COMPUTING SEMANTIC SIMILARITY OF CONCEPTS IN
KNOWLEDGE GRAPHS
ABSTRACT
This paper presents a method for measuring the semantic similarity between concepts in
Knowledge Graphs (KGs) such as WordNet and DBpedia. Previous work on semantic similarity
methods have focused on either the structure of the semantic network between concepts (e.g.
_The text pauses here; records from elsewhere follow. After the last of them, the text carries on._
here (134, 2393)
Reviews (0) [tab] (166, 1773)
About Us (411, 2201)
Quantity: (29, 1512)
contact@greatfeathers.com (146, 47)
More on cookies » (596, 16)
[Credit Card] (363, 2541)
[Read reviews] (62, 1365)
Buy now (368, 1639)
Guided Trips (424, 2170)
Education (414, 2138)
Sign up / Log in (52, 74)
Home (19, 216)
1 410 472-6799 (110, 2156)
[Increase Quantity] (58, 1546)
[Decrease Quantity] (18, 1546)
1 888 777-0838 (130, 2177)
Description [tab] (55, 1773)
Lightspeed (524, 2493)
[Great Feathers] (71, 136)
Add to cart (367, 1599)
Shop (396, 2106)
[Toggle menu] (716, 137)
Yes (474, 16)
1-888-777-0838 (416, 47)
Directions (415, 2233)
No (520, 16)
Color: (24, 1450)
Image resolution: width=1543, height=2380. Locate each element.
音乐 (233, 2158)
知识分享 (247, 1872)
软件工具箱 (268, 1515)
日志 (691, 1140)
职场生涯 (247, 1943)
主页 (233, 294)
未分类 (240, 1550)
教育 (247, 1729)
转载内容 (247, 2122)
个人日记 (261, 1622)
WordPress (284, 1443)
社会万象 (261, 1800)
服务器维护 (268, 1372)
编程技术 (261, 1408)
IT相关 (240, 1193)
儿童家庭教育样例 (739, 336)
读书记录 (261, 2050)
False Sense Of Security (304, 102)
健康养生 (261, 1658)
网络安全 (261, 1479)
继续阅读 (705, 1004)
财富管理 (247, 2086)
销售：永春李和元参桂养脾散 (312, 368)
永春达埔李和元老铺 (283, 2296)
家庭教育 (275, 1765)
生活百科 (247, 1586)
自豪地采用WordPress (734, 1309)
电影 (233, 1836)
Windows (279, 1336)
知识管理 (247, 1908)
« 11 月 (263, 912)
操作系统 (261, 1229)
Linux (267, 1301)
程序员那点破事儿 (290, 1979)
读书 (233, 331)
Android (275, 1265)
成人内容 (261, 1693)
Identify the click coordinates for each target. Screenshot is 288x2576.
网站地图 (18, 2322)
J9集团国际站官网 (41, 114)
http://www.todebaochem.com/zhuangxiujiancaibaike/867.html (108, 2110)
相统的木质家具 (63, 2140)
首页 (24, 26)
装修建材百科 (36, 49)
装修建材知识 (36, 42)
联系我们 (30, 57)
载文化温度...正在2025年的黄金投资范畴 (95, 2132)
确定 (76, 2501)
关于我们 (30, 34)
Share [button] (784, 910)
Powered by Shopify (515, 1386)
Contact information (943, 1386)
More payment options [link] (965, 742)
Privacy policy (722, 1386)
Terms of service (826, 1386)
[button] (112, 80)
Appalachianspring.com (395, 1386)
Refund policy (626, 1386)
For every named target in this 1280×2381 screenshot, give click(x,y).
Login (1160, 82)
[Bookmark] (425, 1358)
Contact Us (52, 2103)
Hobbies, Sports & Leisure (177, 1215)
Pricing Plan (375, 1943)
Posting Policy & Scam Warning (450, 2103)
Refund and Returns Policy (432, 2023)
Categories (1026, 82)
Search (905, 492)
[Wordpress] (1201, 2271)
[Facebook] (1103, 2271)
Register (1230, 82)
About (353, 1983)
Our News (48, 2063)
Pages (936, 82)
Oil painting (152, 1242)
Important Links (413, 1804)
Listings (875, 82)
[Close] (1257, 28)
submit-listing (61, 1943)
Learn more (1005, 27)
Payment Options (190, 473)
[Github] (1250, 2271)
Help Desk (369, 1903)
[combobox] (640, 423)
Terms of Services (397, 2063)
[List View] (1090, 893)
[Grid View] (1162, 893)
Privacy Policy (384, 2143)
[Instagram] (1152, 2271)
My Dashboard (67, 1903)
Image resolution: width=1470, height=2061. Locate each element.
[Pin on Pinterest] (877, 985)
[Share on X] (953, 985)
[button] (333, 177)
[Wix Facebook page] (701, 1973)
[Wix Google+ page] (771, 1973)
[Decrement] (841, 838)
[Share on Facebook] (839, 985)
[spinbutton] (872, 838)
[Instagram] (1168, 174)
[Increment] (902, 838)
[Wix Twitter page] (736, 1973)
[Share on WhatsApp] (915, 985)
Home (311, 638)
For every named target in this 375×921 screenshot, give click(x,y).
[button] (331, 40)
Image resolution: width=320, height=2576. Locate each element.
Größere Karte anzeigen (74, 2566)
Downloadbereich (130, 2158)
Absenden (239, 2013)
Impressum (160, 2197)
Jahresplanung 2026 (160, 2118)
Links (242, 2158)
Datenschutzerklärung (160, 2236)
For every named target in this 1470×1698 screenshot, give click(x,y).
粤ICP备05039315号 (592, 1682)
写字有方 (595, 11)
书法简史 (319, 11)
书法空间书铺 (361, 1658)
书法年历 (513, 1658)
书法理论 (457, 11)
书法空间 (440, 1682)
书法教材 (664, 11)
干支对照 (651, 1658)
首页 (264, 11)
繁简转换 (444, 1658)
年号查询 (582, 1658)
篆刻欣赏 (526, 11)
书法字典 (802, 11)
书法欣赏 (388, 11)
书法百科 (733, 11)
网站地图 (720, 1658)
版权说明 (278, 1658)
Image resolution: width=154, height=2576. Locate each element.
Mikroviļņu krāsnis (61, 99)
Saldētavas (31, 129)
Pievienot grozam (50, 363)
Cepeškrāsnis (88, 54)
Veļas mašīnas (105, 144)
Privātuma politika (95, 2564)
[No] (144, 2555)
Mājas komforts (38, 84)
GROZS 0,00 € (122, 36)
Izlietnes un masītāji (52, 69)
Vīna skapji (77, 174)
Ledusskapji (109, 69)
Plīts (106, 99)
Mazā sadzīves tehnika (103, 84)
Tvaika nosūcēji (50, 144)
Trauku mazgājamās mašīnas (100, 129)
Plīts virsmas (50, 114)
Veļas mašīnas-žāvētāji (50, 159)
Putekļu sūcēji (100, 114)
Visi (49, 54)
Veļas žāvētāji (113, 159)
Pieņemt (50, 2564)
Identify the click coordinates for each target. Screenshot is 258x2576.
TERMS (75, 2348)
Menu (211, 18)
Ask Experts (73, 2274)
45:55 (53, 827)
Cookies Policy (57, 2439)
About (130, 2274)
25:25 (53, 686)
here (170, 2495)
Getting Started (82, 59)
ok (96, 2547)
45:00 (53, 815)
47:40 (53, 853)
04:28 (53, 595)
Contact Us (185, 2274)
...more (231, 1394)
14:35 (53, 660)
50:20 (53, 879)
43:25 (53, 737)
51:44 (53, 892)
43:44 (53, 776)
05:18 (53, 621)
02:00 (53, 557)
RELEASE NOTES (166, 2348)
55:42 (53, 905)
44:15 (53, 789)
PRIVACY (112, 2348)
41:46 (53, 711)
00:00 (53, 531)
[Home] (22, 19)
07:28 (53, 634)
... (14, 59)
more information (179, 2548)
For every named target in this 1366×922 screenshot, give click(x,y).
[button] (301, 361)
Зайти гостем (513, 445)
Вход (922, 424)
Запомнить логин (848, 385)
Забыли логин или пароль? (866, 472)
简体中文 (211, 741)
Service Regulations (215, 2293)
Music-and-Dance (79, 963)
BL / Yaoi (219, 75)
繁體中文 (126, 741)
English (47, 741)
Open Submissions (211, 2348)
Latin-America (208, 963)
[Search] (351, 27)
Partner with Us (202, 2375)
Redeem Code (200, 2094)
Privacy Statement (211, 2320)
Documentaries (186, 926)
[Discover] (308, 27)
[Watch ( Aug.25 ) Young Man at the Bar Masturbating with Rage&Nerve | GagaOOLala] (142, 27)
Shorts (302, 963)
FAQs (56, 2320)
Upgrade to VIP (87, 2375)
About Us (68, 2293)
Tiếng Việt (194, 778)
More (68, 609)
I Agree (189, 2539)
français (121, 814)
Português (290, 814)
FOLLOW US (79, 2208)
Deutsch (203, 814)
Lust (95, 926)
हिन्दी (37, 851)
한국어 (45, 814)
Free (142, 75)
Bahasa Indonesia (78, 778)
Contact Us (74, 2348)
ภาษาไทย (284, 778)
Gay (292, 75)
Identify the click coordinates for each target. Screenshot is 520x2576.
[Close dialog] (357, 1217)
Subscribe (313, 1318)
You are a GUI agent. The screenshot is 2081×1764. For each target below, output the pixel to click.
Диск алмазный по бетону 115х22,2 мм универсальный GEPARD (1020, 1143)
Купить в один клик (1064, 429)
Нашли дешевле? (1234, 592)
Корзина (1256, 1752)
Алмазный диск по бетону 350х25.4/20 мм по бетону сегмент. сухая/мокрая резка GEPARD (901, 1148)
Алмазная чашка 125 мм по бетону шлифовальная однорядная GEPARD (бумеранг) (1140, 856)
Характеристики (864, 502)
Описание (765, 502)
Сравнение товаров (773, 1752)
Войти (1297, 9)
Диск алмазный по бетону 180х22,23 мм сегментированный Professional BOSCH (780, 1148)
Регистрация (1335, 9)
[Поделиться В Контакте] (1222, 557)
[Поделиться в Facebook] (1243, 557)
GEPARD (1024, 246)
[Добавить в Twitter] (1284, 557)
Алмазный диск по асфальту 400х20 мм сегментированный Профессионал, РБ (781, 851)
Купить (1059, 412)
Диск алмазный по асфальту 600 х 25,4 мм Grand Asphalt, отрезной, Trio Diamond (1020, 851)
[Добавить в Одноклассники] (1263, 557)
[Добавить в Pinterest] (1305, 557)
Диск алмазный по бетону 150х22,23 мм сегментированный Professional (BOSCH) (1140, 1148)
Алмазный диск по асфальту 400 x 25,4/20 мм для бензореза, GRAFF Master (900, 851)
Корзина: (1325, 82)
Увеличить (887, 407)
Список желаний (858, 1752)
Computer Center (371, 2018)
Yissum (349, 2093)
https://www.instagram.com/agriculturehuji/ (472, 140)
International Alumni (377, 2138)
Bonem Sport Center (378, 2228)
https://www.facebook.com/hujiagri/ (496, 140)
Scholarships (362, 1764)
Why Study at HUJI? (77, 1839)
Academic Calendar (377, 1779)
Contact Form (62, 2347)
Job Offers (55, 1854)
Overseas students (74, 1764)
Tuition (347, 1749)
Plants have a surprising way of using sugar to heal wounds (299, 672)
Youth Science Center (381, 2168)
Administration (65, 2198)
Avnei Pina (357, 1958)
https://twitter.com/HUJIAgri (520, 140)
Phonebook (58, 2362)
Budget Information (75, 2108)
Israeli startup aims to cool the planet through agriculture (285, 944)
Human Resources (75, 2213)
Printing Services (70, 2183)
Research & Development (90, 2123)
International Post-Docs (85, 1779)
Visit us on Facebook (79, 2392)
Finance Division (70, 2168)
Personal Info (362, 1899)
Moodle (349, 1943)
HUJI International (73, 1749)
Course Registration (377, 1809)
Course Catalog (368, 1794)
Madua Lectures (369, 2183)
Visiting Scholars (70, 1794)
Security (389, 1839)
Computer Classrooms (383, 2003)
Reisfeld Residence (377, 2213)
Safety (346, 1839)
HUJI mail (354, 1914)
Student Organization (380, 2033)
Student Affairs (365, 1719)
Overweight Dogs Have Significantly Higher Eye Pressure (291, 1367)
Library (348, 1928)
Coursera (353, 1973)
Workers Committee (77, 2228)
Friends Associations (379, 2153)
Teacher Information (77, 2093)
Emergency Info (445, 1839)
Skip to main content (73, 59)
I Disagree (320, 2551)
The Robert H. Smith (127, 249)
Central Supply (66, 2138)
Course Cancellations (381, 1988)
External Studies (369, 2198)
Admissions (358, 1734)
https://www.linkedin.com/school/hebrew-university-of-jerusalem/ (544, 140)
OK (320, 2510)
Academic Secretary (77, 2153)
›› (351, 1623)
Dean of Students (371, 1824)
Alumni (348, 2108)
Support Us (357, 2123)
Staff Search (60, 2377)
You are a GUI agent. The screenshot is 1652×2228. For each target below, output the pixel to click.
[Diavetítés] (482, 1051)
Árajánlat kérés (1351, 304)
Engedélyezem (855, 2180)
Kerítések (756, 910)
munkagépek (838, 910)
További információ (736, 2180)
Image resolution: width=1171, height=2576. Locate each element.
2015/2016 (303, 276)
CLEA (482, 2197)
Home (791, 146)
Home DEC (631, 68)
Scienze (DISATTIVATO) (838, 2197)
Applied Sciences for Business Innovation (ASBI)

path length and depth), or only on the Information Content (IC) of concepts. We propose a
semantic similarity method, namely wpath, to combine these two approaches, using IC to weight
the shortest path length between concepts. Conventional corpus-based IC is computed from the
distributions of concepts over textual corpus, which is required to prepare a domain corpus
containing annotated concepts and has high computational cost. As instances are already
extracted from textual corpus and annotated by concepts in KGs, graph-based IC is proposed to
compute IC based on the distributions of concepts over instances. Through experiments
performed on well known word similarity datasets, we show that the wpath semantic similarity
method has produced statistically significant improvement over other semantic similarity
methods. Moreover, in a real category classification evaluation, the wpath method has shown the
best performance in terms of accuracy and F score.
EXISTING SYSTEM
One of the drawbacks of conventional knowledge-based approaches (e.g. path or lch) in
addressing such task is that the semantic similarity of any two concepts with the same path
length is the same (uniform distance problem).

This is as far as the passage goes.